Tips & Tricks: Elevating Your Soup Game
- Toast the Barley: For a nuttier flavor, toast the pearl barley in a dry pan over medium heat for a few minutes before adding it to the soup.
- Vegetable Variety: Don’t be afraid to experiment with other vegetables! Leeks, parsnips, potatoes, or even some chopped greens can be delicious additions.
- Herb Infusion: Tie a bundle of fresh herbs (such as thyme, rosemary, and sage) together with kitchen twine and add it to the stock while it simmers. Remove the bundle before adding the barley.
- Spice it Up: A pinch of red pepper flakes can add a pleasant warmth to the soup.
- Make it Ahead: This soup tastes even better the next day! The flavors have time to meld together.
- Freezing for Later: Turkey barley soup freezes beautifully. Allow it to cool completely before transferring it to freezer-safe containers.
Frequently Asked Questions (FAQs)
- Can I use chicken instead of turkey? Absolutely!

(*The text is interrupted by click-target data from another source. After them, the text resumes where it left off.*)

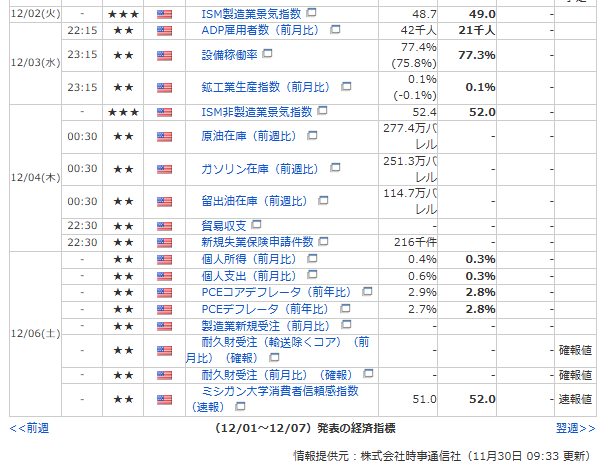Click popup icon next to 貿易収支

click(256, 225)
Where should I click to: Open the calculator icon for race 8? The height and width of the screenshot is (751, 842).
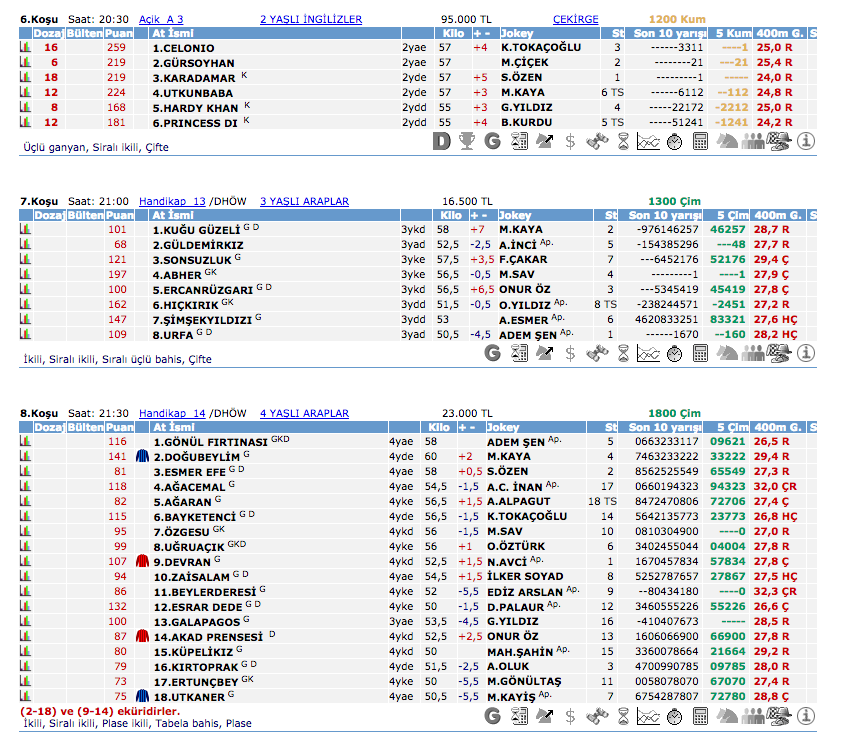pos(700,716)
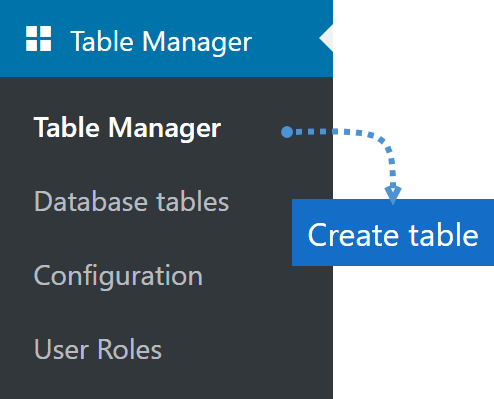Select the bold Table Manager submenu item
This screenshot has height=399, width=494.
(127, 128)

If you don’t have a turkey carcass, a chicken carcass or rotisserie chicken bones work just as well. Adjust the cooking time slightly as chicken bones tend to be smaller and yield flavor faster.
- Do I have to use pearl barley? While pearl barley is traditional, you can substitute it with other grains like farro, quinoa, or brown rice. Keep in mind that the cooking time may vary depending on the grain you choose.

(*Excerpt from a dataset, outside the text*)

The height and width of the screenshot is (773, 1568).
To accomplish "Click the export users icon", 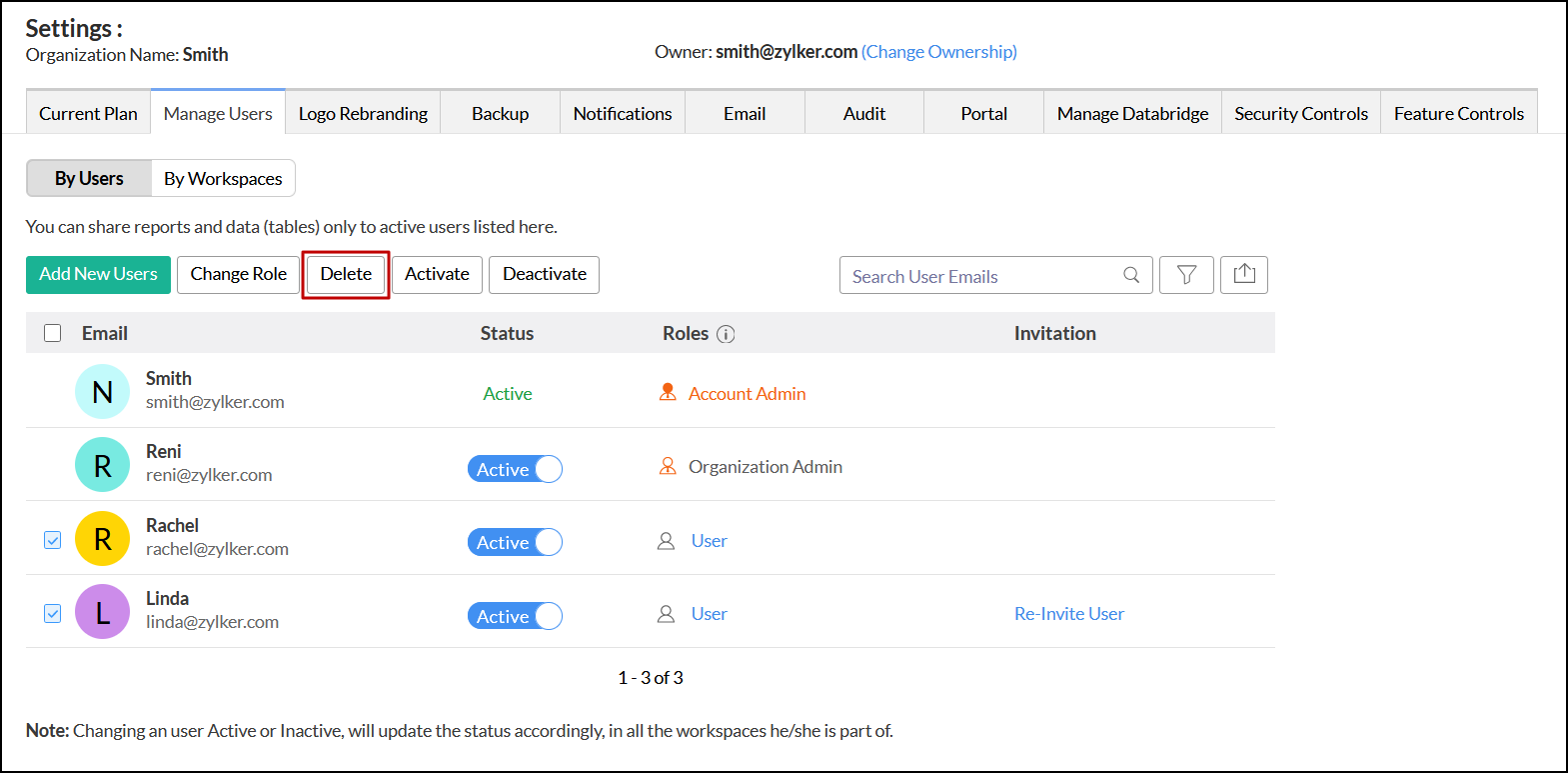I will pyautogui.click(x=1244, y=274).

- Can I make this soup in a slow cooker? Yes! After straining the stock, add it to your slow cooker along with the barley, carrots, onion, and turnips. Cook on low for 6-8 hours or on high for 3-4 hours, or until the vegetables are tender. Then, add the cooked turkey and season to taste.
- How long will the soup last in the refrigerator? Properly stored, this soup will last for 3-4 days in the refrigerator.

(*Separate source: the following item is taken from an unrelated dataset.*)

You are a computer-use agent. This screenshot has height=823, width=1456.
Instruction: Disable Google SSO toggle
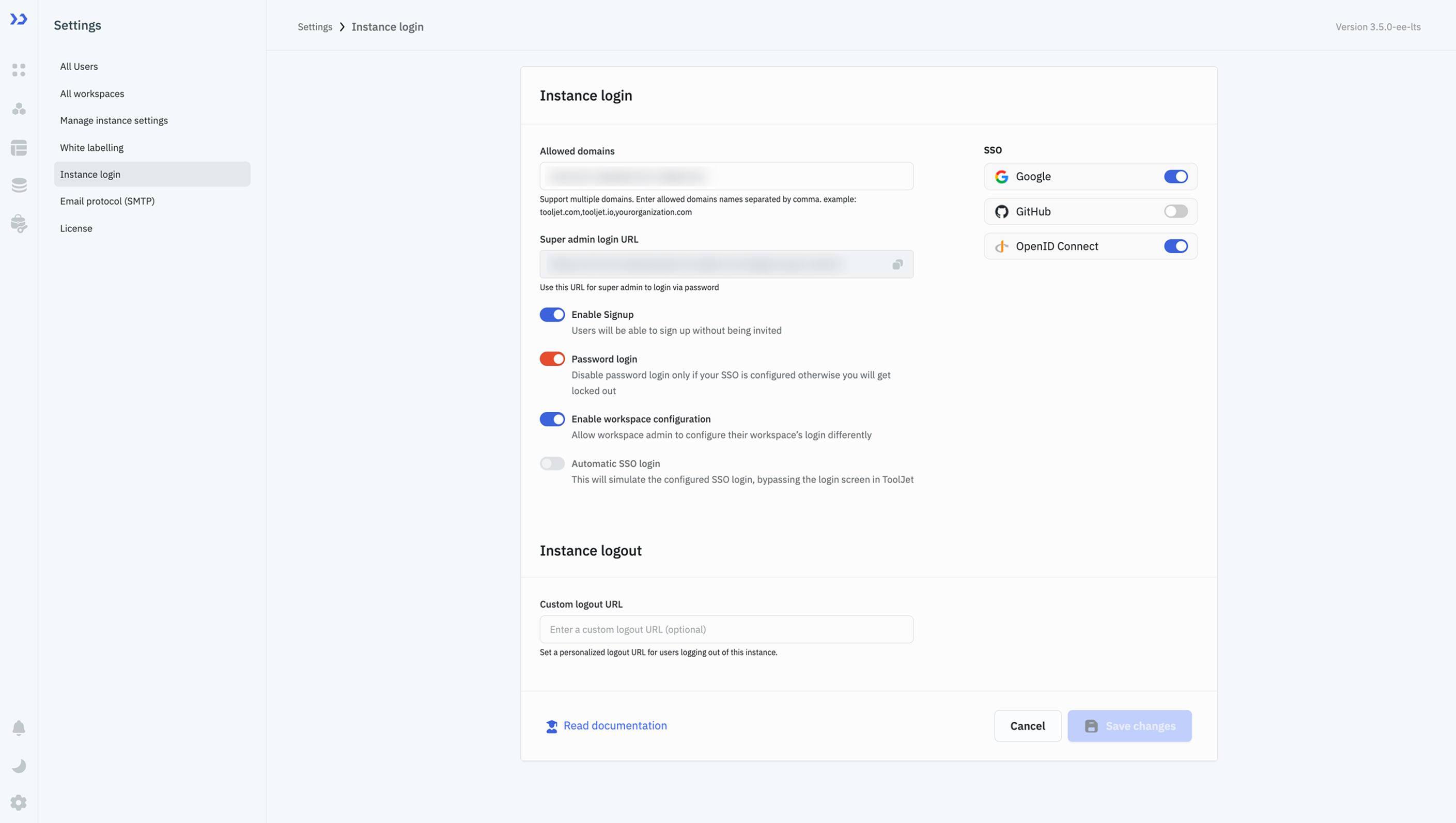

- Can I use dried herbs instead of fresh? Yes, but use them sparingly. Dried herbs are more potent than fresh herbs. A good rule of thumb is to use 1 teaspoon of dried herbs for every tablespoon of fresh herbs called for in the recipe.
- What if I don’t have turnips? Parsnips are a great substitute for turnips, offering a similar texture and slightly sweeter flavor. You could also use potatoes for a heartier soup.
- How do I make the soup vegetarian? For a vegetarian version, omit the turkey carcass and use a high-quality vegetable broth as the base. Add some dried mushrooms to the broth while it simmers for an extra depth of flavor.
- Can I add beans to the soup? Yes! White beans, kidney beans, or even lentils would be delicious additions. Add them along with the diced carrots, onion, and turnips.
- Is it necessary to skim the scum from the stock? While not absolutely necessary, skimming the scum will result in a clearer, cleaner-tasting broth. It removes impurities that can cloud the soup and affect its flavor.
- How can I thicken the soup if it’s too thin? You can thicken the soup by mashing some of the cooked vegetables against the side of the pot or by stirring in a slurry of cornstarch or flour (1 tablespoon cornstarch/flour mixed with 2 tablespoons cold water) towards the end of the cooking time.
- What can I serve with Turkey Barley Soup? This soup is hearty enough to be a meal on its own, but it’s also delicious served with a crusty loaf of bread, a side salad, or grilled cheese sandwich.
- My soup tastes bland. What can I do? Taste your soup frequently and adjust the seasoning as needed. A little extra salt, pepper, or a splash of lemon juice can make a big difference. You can also add a bouillon cube or some Worcestershire sauce for added depth of flavor.